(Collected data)
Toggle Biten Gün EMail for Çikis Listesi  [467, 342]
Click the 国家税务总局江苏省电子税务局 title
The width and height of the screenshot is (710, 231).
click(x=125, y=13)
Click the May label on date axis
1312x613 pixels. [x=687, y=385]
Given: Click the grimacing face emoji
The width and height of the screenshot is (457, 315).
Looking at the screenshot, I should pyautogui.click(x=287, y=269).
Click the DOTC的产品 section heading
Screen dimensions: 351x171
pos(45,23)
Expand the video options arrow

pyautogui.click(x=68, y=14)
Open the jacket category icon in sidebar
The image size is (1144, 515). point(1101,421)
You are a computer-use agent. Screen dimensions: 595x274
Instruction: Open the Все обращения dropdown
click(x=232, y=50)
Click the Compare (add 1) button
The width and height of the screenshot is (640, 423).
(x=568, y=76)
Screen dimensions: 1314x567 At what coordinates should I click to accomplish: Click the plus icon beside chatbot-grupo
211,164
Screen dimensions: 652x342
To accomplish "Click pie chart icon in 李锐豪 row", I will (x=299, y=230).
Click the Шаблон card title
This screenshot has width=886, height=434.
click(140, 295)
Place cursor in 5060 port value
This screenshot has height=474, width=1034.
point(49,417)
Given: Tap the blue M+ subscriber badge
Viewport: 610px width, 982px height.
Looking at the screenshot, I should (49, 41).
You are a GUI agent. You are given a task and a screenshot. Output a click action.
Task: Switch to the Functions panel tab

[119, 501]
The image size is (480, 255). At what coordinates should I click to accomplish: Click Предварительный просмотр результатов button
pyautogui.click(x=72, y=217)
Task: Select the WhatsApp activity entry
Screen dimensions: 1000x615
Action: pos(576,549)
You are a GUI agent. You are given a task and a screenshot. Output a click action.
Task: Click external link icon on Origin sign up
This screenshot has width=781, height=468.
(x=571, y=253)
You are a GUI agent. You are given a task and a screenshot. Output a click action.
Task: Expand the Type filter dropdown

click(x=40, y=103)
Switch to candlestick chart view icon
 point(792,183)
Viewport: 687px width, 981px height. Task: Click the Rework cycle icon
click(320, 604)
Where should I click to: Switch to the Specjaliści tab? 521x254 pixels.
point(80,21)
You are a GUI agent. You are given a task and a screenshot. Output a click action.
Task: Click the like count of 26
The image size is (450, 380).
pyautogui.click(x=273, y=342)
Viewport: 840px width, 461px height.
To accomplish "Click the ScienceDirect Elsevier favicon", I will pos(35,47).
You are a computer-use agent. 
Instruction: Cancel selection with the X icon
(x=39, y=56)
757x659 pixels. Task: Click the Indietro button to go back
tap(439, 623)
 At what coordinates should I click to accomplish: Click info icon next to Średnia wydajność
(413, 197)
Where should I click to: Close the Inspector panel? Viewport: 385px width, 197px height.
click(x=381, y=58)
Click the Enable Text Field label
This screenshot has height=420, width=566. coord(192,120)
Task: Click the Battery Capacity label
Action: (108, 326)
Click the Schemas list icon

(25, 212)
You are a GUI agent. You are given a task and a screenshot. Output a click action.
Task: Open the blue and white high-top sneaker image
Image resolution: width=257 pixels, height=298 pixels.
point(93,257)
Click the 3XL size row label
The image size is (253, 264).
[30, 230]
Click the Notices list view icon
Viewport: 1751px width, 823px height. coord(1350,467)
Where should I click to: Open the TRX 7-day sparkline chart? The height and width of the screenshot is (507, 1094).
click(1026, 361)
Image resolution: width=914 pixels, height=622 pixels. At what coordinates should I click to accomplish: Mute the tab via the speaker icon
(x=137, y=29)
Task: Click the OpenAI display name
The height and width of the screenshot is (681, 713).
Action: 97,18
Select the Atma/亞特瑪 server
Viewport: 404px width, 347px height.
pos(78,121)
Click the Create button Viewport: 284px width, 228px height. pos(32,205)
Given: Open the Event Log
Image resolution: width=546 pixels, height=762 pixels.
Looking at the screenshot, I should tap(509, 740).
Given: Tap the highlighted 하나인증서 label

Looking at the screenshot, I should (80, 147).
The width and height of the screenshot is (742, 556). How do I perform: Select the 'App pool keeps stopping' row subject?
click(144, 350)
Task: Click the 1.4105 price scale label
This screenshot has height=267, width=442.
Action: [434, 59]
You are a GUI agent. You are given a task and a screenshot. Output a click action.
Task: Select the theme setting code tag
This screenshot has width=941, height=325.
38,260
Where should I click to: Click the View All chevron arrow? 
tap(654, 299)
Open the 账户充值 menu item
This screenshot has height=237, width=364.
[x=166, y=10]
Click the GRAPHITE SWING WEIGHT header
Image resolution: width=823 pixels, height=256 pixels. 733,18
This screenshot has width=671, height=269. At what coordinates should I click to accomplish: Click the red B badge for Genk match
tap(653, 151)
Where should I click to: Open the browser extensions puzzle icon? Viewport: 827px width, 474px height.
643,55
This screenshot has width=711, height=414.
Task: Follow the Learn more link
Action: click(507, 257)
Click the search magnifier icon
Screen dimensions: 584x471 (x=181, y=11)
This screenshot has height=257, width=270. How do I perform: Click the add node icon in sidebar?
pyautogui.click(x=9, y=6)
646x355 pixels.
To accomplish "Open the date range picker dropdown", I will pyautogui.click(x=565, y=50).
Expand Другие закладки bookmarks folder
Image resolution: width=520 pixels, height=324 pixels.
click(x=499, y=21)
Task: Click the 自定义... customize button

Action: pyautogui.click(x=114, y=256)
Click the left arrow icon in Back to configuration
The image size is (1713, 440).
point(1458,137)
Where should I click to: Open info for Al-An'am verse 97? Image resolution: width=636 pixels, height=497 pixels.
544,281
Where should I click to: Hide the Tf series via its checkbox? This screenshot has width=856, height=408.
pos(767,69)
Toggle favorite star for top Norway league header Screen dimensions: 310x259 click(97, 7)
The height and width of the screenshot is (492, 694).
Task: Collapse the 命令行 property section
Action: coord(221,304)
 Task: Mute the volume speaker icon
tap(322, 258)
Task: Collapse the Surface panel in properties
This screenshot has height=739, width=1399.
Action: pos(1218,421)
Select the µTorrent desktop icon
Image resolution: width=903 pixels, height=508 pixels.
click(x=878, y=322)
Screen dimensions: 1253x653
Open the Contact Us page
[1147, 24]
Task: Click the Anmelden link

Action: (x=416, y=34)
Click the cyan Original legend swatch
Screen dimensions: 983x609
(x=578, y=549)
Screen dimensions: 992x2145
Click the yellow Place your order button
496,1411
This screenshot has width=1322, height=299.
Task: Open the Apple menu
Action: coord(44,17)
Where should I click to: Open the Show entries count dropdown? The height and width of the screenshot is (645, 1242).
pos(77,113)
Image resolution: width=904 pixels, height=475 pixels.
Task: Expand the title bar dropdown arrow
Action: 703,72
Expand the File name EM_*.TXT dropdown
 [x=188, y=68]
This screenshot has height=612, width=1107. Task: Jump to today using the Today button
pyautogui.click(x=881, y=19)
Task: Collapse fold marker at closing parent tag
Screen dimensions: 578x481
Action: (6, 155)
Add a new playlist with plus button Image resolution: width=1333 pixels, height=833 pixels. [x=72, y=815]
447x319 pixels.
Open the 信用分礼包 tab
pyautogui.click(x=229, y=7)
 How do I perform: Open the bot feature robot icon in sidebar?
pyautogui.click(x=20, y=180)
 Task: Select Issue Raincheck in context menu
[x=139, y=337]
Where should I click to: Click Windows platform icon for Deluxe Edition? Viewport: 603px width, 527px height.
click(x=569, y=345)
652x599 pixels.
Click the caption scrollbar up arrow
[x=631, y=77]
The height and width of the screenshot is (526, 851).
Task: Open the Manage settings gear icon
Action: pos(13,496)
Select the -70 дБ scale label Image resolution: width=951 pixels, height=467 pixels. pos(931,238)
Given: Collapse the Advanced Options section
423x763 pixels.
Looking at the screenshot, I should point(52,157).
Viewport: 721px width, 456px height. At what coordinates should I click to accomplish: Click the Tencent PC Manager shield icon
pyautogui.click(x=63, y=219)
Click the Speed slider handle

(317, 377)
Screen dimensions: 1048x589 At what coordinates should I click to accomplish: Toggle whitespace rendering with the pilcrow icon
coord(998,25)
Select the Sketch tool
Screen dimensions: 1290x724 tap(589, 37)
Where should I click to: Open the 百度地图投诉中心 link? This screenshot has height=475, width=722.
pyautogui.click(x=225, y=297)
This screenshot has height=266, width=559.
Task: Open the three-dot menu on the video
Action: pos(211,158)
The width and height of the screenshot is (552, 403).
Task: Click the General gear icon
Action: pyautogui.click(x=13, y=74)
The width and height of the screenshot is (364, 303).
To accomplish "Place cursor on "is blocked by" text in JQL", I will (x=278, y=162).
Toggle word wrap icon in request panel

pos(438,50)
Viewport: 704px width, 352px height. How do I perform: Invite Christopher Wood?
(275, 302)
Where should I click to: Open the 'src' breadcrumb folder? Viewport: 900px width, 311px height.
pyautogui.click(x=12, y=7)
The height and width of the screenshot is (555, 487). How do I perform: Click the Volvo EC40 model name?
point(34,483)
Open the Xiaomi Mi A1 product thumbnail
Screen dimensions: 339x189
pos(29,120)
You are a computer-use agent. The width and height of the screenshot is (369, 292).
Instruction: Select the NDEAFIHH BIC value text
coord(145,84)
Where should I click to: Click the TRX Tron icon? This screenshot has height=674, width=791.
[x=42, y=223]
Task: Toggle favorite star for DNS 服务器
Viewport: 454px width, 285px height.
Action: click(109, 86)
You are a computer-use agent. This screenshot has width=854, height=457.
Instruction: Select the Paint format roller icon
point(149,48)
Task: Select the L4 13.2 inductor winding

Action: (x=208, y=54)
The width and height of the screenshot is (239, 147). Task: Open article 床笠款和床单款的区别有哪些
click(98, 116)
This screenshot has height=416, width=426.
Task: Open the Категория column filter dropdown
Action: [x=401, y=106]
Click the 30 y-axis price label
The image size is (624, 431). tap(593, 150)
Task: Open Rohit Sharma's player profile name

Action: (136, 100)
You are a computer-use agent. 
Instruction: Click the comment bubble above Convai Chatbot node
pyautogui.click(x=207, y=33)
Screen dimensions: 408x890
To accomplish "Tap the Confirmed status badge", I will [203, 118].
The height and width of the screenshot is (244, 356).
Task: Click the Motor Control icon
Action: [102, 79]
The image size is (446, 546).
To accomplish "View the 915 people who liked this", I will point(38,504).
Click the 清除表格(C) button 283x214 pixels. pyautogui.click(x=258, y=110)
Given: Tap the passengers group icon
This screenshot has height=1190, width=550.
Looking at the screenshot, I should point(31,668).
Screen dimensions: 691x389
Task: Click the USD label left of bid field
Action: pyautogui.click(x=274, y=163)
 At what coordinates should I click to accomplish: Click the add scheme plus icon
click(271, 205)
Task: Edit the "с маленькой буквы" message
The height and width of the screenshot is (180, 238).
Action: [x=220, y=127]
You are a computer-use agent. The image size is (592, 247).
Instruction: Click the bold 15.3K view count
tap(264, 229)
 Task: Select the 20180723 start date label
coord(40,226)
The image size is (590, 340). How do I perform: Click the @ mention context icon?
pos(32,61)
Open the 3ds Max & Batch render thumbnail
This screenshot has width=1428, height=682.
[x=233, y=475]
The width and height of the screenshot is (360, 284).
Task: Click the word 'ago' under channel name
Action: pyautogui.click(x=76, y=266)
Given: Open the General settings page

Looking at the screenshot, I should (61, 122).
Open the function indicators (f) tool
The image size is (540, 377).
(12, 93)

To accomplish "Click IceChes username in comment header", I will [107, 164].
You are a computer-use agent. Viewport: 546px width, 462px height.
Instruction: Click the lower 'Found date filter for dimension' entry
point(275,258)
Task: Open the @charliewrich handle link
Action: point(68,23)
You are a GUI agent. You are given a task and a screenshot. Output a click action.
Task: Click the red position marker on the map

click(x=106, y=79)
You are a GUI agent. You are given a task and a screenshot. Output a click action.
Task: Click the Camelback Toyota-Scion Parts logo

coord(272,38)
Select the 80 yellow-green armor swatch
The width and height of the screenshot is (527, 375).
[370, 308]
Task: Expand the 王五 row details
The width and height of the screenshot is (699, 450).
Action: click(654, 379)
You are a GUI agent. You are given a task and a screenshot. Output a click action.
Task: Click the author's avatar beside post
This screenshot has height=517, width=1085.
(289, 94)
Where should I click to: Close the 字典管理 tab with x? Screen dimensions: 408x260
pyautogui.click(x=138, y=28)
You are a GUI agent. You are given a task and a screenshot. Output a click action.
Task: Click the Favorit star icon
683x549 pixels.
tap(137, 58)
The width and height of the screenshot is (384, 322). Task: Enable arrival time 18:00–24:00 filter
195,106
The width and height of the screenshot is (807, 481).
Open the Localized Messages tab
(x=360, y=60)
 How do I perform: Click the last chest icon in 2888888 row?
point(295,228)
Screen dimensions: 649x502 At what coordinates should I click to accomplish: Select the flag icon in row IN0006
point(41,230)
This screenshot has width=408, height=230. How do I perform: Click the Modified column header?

**Task goal**
Retype the records above from the very first line down to the line with "Given: Click the grimacing face emoji", keeping both of those lines. Include nothing beyond them.

**Output for this exercise**
Toggle Biten Gün EMail for Çikis Listesi  [467, 342]
Click the 国家税务总局江苏省电子税务局 title
The width and height of the screenshot is (710, 231).
click(x=125, y=13)
Click the May label on date axis
1312x613 pixels. [x=687, y=385]
Given: Click the grimacing face emoji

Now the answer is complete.